Désormais académicienne, Carolyn Carlson s'attache à faire revivre et découvrir son répertoire – et surtout à le transmettre. Synchronicity a été créé en 2012, alors que Carolyn Carlson était directrice du Centre chorégraphique national de Roubaix – Ballet du Nord. En 2017 elle remettait l'ouvrage sur le métier pour une nouvelle version de ce « road ballet » pour trois danseurs et trois danseuses, désormais baptisé Crossroads to Synchronicity.
Les interprètes, dont certains accompagnent la chorégraphe depuis plus de 20 ans, sont la richesse du spectacle présenté au Théâtre Libre. Leur expérience, leur sensibilité, donne corps aux personnages qui se croisent, s'aiment ou se délaissent dans une ambiance très cinématographique qui n'est pas sans évoquer certaines œuvres de Pina Bausch ou Mats Ek. Le danseur Juha Marsalo, par exemple, artiste associé de la chorégraphe pendant plusieurs années, Céline Maufroid, issue du Ballet du Nord, ou Isida Micani à qui Carlson a confié son célèbre solo Density 21,5. Avec leur expérience, tous apportent de l'épaisseur à ce sextuor mystérieux, où les portes s'ouvrent vers un ailleurs, où brasero, pneus ou baignoire de zinc nous projettent dans l'Amérique de la crise économique et de la précarité.
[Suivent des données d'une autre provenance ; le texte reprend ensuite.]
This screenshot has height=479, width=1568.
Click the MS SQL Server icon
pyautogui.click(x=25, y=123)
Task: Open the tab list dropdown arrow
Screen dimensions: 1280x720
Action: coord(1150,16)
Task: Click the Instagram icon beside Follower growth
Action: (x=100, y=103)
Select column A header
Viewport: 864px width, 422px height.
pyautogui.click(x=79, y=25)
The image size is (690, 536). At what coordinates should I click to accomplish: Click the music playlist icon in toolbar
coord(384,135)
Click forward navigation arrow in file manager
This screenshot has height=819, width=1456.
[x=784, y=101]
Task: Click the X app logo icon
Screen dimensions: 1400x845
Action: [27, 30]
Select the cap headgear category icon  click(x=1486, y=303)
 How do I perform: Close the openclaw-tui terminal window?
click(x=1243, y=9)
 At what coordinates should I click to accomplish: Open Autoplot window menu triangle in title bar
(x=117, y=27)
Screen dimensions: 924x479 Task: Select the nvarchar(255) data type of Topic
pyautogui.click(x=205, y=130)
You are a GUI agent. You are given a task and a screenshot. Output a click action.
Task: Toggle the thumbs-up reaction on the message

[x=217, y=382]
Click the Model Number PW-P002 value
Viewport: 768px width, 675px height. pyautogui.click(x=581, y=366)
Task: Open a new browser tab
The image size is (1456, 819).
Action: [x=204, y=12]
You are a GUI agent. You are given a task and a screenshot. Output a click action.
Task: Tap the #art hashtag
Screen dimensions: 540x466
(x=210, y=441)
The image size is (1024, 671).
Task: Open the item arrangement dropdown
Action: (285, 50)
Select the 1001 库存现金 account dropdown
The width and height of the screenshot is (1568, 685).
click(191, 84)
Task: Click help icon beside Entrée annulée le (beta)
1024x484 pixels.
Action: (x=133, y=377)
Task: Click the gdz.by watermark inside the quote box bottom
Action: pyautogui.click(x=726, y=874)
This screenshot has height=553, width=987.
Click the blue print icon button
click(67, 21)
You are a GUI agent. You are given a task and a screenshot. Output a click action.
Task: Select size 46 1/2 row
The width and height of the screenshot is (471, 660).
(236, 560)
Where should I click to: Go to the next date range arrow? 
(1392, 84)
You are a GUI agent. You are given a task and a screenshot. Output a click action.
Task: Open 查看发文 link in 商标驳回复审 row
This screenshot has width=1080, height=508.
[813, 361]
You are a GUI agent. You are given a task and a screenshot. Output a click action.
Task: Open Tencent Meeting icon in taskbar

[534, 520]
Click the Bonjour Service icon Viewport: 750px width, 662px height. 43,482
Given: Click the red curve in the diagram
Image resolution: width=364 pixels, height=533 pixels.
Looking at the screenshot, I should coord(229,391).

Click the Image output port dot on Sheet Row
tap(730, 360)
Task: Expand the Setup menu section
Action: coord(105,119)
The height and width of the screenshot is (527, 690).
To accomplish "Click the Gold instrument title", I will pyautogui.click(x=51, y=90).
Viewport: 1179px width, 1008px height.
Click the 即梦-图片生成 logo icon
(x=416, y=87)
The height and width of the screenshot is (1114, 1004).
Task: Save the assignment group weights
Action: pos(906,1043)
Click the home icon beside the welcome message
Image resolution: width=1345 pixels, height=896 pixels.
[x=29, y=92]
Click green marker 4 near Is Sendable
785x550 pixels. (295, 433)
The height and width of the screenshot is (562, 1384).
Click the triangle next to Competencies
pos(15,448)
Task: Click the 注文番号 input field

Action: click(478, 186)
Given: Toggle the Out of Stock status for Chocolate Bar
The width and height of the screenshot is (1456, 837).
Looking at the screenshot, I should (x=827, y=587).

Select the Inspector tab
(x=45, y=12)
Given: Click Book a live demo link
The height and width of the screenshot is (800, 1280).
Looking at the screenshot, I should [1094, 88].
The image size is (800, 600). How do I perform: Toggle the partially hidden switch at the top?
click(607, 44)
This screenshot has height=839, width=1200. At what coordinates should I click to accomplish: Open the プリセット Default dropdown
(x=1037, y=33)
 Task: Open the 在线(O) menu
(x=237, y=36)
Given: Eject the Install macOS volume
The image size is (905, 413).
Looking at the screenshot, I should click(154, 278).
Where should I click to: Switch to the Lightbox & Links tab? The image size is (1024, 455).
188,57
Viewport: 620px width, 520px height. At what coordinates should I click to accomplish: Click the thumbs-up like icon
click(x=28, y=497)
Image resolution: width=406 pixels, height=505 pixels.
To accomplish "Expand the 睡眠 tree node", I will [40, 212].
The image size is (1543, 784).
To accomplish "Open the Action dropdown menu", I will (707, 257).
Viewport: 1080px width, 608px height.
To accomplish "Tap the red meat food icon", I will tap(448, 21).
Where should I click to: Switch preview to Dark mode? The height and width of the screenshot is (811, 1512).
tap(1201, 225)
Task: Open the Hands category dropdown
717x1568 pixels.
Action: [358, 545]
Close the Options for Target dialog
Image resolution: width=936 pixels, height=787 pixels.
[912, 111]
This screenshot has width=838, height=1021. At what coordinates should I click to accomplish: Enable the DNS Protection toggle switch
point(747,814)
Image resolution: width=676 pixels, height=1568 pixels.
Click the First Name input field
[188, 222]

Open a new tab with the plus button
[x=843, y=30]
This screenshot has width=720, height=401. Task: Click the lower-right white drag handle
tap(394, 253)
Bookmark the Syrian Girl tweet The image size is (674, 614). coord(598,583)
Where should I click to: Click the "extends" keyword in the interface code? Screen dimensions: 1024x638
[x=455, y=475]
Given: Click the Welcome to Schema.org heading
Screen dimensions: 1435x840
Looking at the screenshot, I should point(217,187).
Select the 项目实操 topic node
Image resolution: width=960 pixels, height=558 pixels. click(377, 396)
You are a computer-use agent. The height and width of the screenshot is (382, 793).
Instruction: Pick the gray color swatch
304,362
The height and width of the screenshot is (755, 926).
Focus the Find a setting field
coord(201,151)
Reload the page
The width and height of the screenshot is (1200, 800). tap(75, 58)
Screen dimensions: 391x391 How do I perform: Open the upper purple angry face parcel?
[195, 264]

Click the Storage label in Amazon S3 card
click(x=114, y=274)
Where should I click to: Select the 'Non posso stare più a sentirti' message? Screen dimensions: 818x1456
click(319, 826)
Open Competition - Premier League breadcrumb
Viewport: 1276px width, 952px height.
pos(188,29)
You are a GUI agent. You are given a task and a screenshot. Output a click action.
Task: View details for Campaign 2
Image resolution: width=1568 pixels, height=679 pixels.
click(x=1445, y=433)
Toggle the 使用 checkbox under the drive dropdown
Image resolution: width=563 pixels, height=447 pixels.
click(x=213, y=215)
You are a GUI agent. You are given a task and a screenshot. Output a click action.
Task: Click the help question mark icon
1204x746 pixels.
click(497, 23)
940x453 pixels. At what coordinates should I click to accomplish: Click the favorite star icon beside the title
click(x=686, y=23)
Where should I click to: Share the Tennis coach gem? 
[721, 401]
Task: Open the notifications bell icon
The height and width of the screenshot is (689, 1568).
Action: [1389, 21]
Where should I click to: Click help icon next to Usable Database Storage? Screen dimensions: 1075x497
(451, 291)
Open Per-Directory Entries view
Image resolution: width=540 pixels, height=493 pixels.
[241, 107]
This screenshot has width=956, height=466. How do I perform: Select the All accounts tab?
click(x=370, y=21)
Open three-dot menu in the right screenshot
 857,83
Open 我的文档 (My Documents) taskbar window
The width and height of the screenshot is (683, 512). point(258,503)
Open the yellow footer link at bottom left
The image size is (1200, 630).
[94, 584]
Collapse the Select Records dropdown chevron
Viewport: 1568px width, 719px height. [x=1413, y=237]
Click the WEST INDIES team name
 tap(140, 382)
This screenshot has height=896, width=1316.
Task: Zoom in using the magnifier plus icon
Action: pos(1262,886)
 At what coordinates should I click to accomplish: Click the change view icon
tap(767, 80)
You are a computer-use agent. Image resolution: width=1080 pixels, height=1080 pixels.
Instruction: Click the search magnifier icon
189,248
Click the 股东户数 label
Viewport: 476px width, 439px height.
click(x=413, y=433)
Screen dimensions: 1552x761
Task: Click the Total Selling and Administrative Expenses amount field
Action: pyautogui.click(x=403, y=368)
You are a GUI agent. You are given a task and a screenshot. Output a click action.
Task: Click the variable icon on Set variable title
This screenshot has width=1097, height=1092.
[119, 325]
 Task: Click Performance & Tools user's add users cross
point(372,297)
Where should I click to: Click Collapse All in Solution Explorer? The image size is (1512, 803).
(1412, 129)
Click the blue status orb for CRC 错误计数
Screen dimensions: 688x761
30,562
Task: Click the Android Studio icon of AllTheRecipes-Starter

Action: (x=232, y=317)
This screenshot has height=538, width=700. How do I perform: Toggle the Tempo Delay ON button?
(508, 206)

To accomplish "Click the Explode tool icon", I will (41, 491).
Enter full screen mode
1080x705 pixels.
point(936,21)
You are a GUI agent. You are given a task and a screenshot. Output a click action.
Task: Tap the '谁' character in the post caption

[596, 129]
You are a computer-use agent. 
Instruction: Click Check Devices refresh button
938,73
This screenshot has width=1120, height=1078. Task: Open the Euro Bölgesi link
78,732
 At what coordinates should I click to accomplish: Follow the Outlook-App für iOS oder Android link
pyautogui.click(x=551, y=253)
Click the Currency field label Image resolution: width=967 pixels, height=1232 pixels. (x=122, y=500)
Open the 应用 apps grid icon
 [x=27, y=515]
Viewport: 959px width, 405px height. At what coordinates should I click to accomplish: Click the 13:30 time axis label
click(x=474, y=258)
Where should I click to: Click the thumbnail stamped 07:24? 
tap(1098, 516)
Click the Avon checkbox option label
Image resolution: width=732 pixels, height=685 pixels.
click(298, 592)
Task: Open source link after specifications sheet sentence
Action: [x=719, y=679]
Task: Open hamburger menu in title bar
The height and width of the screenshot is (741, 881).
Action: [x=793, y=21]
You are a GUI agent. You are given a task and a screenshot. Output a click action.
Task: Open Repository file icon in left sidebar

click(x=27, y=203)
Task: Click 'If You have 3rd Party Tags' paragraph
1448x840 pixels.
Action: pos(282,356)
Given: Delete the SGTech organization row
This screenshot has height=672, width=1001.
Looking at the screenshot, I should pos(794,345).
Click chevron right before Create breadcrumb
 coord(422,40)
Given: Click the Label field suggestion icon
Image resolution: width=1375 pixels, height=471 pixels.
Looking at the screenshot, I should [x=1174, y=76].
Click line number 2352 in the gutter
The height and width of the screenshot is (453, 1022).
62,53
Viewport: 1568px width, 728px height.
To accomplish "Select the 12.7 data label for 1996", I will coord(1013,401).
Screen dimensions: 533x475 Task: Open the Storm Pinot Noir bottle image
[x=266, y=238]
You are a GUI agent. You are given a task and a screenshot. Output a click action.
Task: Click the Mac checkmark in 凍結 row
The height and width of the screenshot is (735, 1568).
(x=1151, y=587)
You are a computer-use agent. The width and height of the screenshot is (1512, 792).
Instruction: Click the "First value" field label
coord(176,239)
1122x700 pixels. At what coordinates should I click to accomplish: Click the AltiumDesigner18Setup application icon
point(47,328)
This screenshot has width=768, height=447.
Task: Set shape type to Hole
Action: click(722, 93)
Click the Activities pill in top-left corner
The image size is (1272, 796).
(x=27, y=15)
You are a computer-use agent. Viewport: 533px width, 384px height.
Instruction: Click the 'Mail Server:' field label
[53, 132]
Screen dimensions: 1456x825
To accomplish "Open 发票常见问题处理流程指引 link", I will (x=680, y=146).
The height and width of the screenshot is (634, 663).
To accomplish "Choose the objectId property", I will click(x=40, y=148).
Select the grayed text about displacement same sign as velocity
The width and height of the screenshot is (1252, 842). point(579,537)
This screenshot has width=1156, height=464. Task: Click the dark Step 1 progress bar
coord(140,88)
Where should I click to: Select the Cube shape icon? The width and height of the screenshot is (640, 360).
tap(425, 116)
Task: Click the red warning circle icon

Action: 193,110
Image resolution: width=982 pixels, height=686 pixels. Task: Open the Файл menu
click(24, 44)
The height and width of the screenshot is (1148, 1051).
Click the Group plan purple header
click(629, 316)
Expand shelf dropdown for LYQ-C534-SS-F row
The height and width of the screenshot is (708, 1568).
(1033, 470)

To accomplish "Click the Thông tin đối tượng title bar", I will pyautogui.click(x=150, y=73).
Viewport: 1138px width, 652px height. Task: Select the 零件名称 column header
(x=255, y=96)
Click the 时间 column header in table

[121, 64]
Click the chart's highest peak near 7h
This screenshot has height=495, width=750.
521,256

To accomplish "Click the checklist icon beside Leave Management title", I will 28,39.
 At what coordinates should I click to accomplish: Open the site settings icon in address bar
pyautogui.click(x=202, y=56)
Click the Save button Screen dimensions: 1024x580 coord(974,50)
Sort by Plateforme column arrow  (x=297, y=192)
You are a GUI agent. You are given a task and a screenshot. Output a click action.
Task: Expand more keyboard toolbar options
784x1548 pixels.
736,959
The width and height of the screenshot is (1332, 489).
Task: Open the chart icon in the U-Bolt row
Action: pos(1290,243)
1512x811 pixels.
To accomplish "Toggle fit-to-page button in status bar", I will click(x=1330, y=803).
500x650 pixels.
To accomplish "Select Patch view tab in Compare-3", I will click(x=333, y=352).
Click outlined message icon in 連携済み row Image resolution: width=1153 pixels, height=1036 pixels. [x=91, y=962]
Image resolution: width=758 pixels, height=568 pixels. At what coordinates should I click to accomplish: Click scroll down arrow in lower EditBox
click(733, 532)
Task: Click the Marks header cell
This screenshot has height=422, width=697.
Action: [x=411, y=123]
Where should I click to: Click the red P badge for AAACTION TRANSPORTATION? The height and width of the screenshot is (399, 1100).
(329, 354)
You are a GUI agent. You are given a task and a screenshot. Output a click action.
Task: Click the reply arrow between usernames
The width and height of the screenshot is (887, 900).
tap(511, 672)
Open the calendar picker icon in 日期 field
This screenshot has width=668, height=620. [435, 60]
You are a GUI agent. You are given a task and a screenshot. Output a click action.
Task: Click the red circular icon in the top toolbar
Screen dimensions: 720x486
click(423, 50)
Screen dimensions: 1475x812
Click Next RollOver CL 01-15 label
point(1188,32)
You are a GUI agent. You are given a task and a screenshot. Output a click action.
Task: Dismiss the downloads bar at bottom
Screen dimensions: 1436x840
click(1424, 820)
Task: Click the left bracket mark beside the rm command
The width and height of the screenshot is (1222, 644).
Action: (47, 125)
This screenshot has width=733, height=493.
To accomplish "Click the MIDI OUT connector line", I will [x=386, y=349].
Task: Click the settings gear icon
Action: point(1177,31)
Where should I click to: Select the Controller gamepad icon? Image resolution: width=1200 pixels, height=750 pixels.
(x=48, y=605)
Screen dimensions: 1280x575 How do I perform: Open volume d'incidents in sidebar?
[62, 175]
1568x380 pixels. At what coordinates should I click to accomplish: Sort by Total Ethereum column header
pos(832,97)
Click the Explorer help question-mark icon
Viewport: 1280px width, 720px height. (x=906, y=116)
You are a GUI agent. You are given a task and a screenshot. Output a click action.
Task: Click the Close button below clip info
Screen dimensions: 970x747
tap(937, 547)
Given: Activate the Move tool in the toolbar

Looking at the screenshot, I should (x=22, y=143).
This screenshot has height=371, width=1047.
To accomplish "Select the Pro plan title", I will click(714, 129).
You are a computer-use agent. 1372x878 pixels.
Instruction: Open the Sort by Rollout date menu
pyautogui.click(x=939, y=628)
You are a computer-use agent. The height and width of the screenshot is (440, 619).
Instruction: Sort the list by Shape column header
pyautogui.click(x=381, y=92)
Alternant scènes théâtrales et duos ou trios dupliqués à l'unisson, le ballet change d'atmosphère comme de costumes. Tantôt noir comme un polar, tantôt lumineux, comme l'espoir d'un monde meilleur. Ces atmosphères nostalgiques et brumeuses, très modianesques, sont illustrées par une bande-son qui va des minimalistes John Adams et Gavin Bryars aux songwriters Tom Waits, Bob Dylan ou Bruce Springsteen. Un savoureux melting pot qui s'anime de bruits de locomotives, de portes qui grincent et de chuchotements fantomatiques.
La danse si caractéristique de Carolyn Carlson avec ses long bras jetés vers l'avant, ses élans et ses brusques accélérations, se donne toute entière, avec engagement et énergie. La chorégraphe recherche cependant moins la stylisation que dans ses ballets emblématiques comme Signes, que l'on a revu récemment à l'Opéra Bastille. Des séquences filmées au ralenti par la chorégraphe à l'époque de la création, projetées dans une temporalité différente sur un cadre suspendu dans les cintres, apportent ce supplément d'âme saisissant à la pièce et renforcent son intensité.